▶ **THE EXERCISE**:
Reproduce the data below word for word, keeping every line as it stands.

▶ **DATA ENTRIES**:
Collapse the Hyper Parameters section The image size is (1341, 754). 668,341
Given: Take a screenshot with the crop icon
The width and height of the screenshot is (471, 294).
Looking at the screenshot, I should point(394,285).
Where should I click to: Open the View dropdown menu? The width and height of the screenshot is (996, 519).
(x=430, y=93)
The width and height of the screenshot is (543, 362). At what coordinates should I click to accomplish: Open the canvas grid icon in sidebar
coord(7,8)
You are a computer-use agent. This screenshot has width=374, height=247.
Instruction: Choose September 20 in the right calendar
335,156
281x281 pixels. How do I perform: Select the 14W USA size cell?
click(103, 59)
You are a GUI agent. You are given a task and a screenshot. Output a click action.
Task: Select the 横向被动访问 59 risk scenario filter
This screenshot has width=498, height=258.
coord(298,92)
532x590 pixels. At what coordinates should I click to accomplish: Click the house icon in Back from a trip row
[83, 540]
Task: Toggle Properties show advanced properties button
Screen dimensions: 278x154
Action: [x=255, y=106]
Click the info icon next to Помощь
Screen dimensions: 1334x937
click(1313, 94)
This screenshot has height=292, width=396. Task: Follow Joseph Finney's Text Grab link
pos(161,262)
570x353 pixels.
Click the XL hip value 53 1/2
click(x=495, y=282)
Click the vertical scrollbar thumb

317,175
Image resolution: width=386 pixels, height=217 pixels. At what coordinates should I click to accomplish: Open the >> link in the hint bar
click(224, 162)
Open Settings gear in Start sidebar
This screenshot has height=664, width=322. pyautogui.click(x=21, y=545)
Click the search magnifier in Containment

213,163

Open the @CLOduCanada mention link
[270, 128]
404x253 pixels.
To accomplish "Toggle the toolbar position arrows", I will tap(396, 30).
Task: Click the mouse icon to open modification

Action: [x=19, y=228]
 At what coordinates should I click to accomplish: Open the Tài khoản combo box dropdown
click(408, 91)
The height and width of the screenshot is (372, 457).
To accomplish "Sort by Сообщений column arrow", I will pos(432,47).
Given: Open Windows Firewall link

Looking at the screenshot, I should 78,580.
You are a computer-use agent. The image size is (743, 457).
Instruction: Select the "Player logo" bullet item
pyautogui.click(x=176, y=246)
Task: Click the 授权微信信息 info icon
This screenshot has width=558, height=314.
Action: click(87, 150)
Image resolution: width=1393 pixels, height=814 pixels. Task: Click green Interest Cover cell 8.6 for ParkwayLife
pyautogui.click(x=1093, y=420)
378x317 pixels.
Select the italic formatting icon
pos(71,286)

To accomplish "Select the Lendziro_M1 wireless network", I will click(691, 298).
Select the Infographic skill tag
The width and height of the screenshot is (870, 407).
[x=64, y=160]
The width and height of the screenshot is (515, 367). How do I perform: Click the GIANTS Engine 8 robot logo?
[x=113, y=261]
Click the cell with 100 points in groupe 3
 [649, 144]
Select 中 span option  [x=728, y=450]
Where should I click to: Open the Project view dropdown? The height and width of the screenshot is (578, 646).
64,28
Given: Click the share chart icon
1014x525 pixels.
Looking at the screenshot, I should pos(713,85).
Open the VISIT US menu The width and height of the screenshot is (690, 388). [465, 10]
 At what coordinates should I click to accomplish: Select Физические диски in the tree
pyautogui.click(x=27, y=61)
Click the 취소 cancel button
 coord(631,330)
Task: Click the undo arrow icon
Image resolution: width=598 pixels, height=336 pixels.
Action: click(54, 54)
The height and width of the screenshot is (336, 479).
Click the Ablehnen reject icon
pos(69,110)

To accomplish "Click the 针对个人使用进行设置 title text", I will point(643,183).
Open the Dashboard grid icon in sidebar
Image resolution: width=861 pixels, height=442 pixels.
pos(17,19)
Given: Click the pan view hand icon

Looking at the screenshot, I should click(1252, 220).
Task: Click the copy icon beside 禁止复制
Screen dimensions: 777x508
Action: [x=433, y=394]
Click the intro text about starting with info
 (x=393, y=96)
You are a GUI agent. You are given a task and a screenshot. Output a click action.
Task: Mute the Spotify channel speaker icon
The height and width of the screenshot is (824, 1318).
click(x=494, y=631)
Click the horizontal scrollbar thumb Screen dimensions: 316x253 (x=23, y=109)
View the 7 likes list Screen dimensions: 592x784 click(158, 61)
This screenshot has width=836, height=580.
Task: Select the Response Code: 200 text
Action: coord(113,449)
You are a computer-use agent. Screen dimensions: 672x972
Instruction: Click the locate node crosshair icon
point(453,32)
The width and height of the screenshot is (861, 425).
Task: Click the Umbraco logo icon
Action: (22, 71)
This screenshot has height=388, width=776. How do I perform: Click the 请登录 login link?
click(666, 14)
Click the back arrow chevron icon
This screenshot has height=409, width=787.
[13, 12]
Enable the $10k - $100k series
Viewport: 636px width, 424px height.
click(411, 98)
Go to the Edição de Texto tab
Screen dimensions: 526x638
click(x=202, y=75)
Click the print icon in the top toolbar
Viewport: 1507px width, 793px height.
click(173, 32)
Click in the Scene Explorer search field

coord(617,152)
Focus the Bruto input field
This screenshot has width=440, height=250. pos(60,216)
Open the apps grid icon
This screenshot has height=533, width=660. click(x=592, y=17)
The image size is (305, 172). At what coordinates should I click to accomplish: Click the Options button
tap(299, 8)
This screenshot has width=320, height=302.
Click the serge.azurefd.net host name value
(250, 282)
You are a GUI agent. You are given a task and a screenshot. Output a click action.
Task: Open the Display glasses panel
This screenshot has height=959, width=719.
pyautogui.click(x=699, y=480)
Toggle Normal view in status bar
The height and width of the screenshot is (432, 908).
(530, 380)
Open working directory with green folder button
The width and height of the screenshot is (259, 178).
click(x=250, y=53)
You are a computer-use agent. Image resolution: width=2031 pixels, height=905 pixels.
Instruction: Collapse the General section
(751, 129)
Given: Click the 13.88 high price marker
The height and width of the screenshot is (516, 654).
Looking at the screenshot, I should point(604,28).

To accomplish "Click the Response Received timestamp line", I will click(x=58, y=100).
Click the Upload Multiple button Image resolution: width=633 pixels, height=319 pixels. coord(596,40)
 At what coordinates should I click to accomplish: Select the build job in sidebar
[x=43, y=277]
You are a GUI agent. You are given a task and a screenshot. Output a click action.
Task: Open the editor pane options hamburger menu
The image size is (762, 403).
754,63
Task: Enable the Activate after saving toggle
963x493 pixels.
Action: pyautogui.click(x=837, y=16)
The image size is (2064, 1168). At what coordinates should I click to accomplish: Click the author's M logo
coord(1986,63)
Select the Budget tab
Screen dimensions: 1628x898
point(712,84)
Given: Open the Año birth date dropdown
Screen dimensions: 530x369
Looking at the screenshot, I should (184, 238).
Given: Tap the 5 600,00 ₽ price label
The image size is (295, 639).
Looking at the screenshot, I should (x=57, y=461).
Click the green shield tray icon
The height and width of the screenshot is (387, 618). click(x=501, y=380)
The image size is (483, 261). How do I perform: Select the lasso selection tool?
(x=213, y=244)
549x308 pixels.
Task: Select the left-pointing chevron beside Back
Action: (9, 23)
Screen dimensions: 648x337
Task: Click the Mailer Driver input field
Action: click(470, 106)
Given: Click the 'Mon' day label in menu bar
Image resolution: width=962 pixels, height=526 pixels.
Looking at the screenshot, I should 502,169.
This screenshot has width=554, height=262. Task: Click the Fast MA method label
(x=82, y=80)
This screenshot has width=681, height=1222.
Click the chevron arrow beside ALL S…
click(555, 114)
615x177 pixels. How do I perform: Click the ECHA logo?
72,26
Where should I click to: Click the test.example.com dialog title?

▶ **EXERCISE OUTPUT**:
Collapse the Hyper Parameters section The image size is (1341, 754). 668,341
Given: Take a screenshot with the crop icon
The width and height of the screenshot is (471, 294).
Looking at the screenshot, I should point(394,285).
Where should I click to: Open the View dropdown menu? The width and height of the screenshot is (996, 519).
(x=430, y=93)
The width and height of the screenshot is (543, 362). At what coordinates should I click to accomplish: Open the canvas grid icon in sidebar
coord(7,8)
You are a computer-use agent. This screenshot has width=374, height=247.
Instruction: Choose September 20 in the right calendar
335,156
281x281 pixels. How do I perform: Select the 14W USA size cell?
click(103, 59)
You are a GUI agent. You are given a task and a screenshot. Output a click action.
Task: Select the 横向被动访问 59 risk scenario filter
This screenshot has width=498, height=258.
coord(298,92)
532x590 pixels. At what coordinates should I click to accomplish: Click the house icon in Back from a trip row
[83, 540]
Task: Toggle Properties show advanced properties button
Screen dimensions: 278x154
Action: [x=255, y=106]
Click the info icon next to Помощь
Screen dimensions: 1334x937
click(1313, 94)
This screenshot has height=292, width=396. Task: Follow Joseph Finney's Text Grab link
pos(161,262)
570x353 pixels.
Click the XL hip value 53 1/2
click(x=495, y=282)
Click the vertical scrollbar thumb

317,175
Image resolution: width=386 pixels, height=217 pixels. At what coordinates should I click to accomplish: Open the >> link in the hint bar
click(224, 162)
Open Settings gear in Start sidebar
This screenshot has height=664, width=322. pyautogui.click(x=21, y=545)
Click the search magnifier in Containment

213,163

Open the @CLOduCanada mention link
[270, 128]
404x253 pixels.
To accomplish "Toggle the toolbar position arrows", I will tap(396, 30).
Task: Click the mouse icon to open modification

Action: [x=19, y=228]
 At what coordinates should I click to accomplish: Open the Tài khoản combo box dropdown
click(408, 91)
The height and width of the screenshot is (372, 457).
To accomplish "Sort by Сообщений column arrow", I will pos(432,47).
Given: Open Windows Firewall link

Looking at the screenshot, I should 78,580.
You are a computer-use agent. The image size is (743, 457).
Instruction: Select the "Player logo" bullet item
pyautogui.click(x=176, y=246)
Task: Click the 授权微信信息 info icon
This screenshot has width=558, height=314.
Action: click(87, 150)
Image resolution: width=1393 pixels, height=814 pixels. Task: Click green Interest Cover cell 8.6 for ParkwayLife
pyautogui.click(x=1093, y=420)
378x317 pixels.
Select the italic formatting icon
pos(71,286)

To accomplish "Select the Lendziro_M1 wireless network", I will click(691, 298).
Select the Infographic skill tag
The width and height of the screenshot is (870, 407).
[x=64, y=160]
The width and height of the screenshot is (515, 367). How do I perform: Click the GIANTS Engine 8 robot logo?
[x=113, y=261]
Click the cell with 100 points in groupe 3
 [649, 144]
Select 中 span option  [x=728, y=450]
Where should I click to: Open the Project view dropdown? The height and width of the screenshot is (578, 646).
64,28
Given: Click the share chart icon
1014x525 pixels.
Looking at the screenshot, I should pos(713,85).
Open the VISIT US menu The width and height of the screenshot is (690, 388). [465, 10]
 At what coordinates should I click to accomplish: Select Физические диски in the tree
pyautogui.click(x=27, y=61)
Click the 취소 cancel button
 coord(631,330)
Task: Click the undo arrow icon
Image resolution: width=598 pixels, height=336 pixels.
Action: click(54, 54)
The height and width of the screenshot is (336, 479).
Click the Ablehnen reject icon
pos(69,110)

To accomplish "Click the 针对个人使用进行设置 title text", I will point(643,183).
Open the Dashboard grid icon in sidebar
Image resolution: width=861 pixels, height=442 pixels.
pos(17,19)
Given: Click the pan view hand icon

Looking at the screenshot, I should click(1252, 220).
Task: Click the copy icon beside 禁止复制
Screen dimensions: 777x508
Action: [x=433, y=394]
Click the intro text about starting with info
 (x=393, y=96)
You are a GUI agent. You are given a task and a screenshot. Output a click action.
Task: Mute the Spotify channel speaker icon
The height and width of the screenshot is (824, 1318).
click(x=494, y=631)
Click the horizontal scrollbar thumb Screen dimensions: 316x253 (x=23, y=109)
View the 7 likes list Screen dimensions: 592x784 click(158, 61)
This screenshot has width=836, height=580.
Task: Select the Response Code: 200 text
Action: coord(113,449)
You are a computer-use agent. Screen dimensions: 672x972
Instruction: Click the locate node crosshair icon
point(453,32)
The width and height of the screenshot is (861, 425).
Task: Click the Umbraco logo icon
Action: (22, 71)
This screenshot has height=388, width=776. How do I perform: Click the 请登录 login link?
click(666, 14)
Click the back arrow chevron icon
This screenshot has height=409, width=787.
[13, 12]
Enable the $10k - $100k series
Viewport: 636px width, 424px height.
click(411, 98)
Go to the Edição de Texto tab
Screen dimensions: 526x638
click(x=202, y=75)
Click the print icon in the top toolbar
Viewport: 1507px width, 793px height.
click(173, 32)
Click in the Scene Explorer search field

coord(617,152)
Focus the Bruto input field
This screenshot has width=440, height=250. pos(60,216)
Open the apps grid icon
This screenshot has height=533, width=660. click(x=592, y=17)
The image size is (305, 172). At what coordinates should I click to accomplish: Click the Options button
tap(299, 8)
This screenshot has width=320, height=302.
Click the serge.azurefd.net host name value
(250, 282)
You are a GUI agent. You are given a task and a screenshot. Output a click action.
Task: Open the Display glasses panel
This screenshot has height=959, width=719.
pyautogui.click(x=699, y=480)
Toggle Normal view in status bar
The height and width of the screenshot is (432, 908).
(530, 380)
Open working directory with green folder button
The width and height of the screenshot is (259, 178).
click(x=250, y=53)
You are a computer-use agent. Image resolution: width=2031 pixels, height=905 pixels.
Instruction: Collapse the General section
(751, 129)
Given: Click the 13.88 high price marker
The height and width of the screenshot is (516, 654).
Looking at the screenshot, I should point(604,28).

To accomplish "Click the Response Received timestamp line", I will click(x=58, y=100).
Click the Upload Multiple button Image resolution: width=633 pixels, height=319 pixels. coord(596,40)
 At what coordinates should I click to accomplish: Select the build job in sidebar
[x=43, y=277]
You are a GUI agent. You are given a task and a screenshot. Output a click action.
Task: Open the editor pane options hamburger menu
The image size is (762, 403).
754,63
Task: Enable the Activate after saving toggle
963x493 pixels.
Action: pyautogui.click(x=837, y=16)
The image size is (2064, 1168). At what coordinates should I click to accomplish: Click the author's M logo
coord(1986,63)
Select the Budget tab
Screen dimensions: 1628x898
point(712,84)
Given: Open the Año birth date dropdown
Screen dimensions: 530x369
Looking at the screenshot, I should (184, 238).
Given: Tap the 5 600,00 ₽ price label
The image size is (295, 639).
Looking at the screenshot, I should (x=57, y=461).
Click the green shield tray icon
The height and width of the screenshot is (387, 618). click(x=501, y=380)
The image size is (483, 261). How do I perform: Select the lasso selection tool?
(x=213, y=244)
549x308 pixels.
Task: Select the left-pointing chevron beside Back
Action: (9, 23)
Screen dimensions: 648x337
Task: Click the Mailer Driver input field
Action: click(470, 106)
Given: Click the 'Mon' day label in menu bar
Image resolution: width=962 pixels, height=526 pixels.
Looking at the screenshot, I should 502,169.
This screenshot has width=554, height=262. Task: Click the Fast MA method label
(x=82, y=80)
This screenshot has width=681, height=1222.
Click the chevron arrow beside ALL S…
click(555, 114)
615x177 pixels. How do I perform: Click the ECHA logo?
72,26
Where should I click to: Click the test.example.com dialog title?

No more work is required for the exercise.